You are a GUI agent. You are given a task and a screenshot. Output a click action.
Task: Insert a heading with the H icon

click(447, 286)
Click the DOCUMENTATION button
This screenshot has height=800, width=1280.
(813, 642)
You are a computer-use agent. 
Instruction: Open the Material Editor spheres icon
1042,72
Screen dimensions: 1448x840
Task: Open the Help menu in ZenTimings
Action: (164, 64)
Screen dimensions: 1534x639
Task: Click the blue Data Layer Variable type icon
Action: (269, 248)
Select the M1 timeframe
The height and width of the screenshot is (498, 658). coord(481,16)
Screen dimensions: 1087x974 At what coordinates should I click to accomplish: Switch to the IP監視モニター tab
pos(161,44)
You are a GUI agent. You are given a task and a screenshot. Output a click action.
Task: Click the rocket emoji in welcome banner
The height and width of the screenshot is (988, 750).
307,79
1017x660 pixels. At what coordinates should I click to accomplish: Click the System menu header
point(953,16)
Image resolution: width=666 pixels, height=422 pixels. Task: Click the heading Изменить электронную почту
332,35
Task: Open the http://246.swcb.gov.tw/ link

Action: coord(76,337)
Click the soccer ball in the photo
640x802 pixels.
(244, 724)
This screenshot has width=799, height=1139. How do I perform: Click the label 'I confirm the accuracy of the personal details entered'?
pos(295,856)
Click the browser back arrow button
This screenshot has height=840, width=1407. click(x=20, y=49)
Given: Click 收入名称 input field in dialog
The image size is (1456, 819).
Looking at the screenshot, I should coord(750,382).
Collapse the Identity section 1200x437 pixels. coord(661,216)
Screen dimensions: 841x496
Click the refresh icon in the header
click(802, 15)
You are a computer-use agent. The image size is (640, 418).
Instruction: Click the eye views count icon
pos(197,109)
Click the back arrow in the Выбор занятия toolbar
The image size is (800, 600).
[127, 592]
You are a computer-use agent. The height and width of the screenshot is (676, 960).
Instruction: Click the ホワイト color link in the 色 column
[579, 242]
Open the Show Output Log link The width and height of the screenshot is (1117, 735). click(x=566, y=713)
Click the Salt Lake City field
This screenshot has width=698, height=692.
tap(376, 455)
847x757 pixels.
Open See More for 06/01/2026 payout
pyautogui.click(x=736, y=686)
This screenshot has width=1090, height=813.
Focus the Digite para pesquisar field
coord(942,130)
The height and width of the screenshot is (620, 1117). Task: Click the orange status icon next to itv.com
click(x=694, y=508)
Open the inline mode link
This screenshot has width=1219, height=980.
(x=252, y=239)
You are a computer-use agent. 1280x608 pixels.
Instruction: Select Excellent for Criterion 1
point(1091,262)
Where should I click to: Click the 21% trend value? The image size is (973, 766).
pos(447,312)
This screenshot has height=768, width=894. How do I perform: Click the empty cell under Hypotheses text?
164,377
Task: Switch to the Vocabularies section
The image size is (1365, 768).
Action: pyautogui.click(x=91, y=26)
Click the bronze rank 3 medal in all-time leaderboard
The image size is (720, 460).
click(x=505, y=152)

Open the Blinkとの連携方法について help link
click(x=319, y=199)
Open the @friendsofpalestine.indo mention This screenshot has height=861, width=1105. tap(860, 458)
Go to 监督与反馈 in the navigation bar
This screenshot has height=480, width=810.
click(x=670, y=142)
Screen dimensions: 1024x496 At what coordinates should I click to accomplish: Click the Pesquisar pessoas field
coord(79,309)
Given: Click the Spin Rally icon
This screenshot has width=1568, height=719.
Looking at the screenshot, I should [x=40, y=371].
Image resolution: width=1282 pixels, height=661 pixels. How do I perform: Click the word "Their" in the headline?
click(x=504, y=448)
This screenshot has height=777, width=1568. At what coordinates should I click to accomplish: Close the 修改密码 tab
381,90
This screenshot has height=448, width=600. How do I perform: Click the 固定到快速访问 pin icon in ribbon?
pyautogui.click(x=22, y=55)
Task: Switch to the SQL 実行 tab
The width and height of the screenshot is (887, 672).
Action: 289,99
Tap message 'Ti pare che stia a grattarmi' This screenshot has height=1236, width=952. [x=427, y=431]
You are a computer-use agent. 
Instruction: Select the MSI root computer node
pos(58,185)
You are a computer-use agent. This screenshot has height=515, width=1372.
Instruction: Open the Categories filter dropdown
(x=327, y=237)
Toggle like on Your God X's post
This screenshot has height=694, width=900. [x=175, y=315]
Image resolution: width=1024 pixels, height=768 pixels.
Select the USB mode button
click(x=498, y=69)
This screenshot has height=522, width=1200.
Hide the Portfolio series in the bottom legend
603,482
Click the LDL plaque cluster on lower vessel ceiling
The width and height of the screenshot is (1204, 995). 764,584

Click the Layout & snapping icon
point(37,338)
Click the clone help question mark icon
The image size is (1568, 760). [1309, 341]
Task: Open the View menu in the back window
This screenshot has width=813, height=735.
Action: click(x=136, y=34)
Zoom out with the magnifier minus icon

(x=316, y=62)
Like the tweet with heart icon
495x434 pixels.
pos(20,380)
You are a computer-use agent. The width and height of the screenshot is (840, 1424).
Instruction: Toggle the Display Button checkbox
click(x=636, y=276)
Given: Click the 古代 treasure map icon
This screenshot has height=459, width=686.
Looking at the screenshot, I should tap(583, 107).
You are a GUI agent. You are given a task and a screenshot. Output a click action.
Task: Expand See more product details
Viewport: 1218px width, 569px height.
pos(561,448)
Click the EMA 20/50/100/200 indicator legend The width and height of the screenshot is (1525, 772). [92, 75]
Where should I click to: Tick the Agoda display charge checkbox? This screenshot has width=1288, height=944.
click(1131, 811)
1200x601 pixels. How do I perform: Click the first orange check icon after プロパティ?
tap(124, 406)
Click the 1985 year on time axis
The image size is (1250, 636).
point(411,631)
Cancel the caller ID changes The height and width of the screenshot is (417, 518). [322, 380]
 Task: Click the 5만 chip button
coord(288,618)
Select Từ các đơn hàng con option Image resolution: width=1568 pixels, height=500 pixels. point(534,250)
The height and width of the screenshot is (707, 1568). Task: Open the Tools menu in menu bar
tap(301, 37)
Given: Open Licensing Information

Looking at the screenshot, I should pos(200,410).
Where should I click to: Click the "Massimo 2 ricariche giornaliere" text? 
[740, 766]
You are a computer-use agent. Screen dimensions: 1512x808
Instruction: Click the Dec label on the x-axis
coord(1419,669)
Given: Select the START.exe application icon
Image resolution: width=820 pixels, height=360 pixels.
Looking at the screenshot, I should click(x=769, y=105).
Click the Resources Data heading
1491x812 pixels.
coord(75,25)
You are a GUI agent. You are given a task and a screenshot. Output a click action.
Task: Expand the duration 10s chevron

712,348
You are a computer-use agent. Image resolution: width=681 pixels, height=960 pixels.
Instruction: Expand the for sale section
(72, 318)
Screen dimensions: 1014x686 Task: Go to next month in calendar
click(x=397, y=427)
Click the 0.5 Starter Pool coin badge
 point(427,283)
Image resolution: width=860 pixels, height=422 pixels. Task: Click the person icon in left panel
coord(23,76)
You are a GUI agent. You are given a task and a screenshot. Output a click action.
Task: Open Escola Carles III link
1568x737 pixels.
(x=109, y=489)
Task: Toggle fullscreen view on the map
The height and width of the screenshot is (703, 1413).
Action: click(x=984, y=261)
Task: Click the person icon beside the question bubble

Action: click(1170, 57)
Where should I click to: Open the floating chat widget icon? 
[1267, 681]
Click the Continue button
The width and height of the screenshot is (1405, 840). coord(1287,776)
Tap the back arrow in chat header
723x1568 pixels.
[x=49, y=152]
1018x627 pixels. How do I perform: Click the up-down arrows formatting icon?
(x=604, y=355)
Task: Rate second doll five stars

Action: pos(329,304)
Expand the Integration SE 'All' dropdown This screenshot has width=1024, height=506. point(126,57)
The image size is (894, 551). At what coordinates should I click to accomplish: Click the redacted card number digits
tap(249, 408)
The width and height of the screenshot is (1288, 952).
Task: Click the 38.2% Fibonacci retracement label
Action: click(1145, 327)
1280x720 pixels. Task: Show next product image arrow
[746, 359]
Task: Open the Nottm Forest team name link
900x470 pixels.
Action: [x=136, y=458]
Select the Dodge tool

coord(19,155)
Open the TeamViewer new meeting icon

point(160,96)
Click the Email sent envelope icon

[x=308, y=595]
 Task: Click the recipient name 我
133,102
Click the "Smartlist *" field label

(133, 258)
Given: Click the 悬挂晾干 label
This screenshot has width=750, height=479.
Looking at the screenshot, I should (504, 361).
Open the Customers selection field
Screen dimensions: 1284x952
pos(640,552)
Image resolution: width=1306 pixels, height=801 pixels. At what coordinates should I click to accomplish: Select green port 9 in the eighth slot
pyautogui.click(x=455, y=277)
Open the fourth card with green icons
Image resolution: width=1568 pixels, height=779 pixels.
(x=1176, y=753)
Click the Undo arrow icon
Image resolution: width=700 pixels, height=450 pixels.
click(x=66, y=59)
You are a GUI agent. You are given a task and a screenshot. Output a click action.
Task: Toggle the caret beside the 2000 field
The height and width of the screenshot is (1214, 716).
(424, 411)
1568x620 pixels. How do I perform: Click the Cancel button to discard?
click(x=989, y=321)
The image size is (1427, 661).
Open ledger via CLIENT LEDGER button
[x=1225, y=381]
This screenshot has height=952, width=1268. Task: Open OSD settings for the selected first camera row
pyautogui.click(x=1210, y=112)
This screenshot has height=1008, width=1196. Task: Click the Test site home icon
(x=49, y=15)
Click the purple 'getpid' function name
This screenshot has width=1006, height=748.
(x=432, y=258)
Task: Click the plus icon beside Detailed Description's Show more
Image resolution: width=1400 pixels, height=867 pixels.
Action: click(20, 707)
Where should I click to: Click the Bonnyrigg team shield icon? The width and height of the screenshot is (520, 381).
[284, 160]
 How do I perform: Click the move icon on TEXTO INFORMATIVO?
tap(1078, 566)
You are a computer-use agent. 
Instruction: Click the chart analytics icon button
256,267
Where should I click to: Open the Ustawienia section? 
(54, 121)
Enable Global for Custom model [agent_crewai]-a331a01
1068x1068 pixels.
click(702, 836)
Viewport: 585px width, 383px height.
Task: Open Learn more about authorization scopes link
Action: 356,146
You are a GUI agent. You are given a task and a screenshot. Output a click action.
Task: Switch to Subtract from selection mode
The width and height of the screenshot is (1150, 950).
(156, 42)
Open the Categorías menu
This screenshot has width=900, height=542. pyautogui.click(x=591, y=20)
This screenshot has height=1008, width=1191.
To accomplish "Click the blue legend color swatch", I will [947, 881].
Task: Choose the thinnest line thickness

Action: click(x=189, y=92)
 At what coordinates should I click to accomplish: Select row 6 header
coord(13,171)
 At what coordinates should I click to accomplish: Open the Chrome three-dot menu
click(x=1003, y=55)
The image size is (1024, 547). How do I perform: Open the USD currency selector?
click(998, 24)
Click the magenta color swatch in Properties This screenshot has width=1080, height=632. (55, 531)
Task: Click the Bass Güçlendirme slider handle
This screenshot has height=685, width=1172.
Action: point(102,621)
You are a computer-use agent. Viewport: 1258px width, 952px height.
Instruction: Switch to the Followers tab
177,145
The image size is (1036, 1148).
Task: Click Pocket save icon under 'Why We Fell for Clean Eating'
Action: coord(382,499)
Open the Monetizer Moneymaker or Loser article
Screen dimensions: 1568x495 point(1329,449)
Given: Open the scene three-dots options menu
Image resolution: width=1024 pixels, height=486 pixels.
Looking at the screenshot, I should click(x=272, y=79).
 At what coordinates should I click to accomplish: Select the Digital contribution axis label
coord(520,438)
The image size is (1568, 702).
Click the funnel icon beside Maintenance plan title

# # # # # # #

## WHAT TO PRODUCE
Filter the entries down to the lines that hold "swatch". Copy those lines.

## TASK RESULT
To accomplish "Click the blue legend color swatch", I will [947, 881].
Click the magenta color swatch in Properties This screenshot has width=1080, height=632. (55, 531)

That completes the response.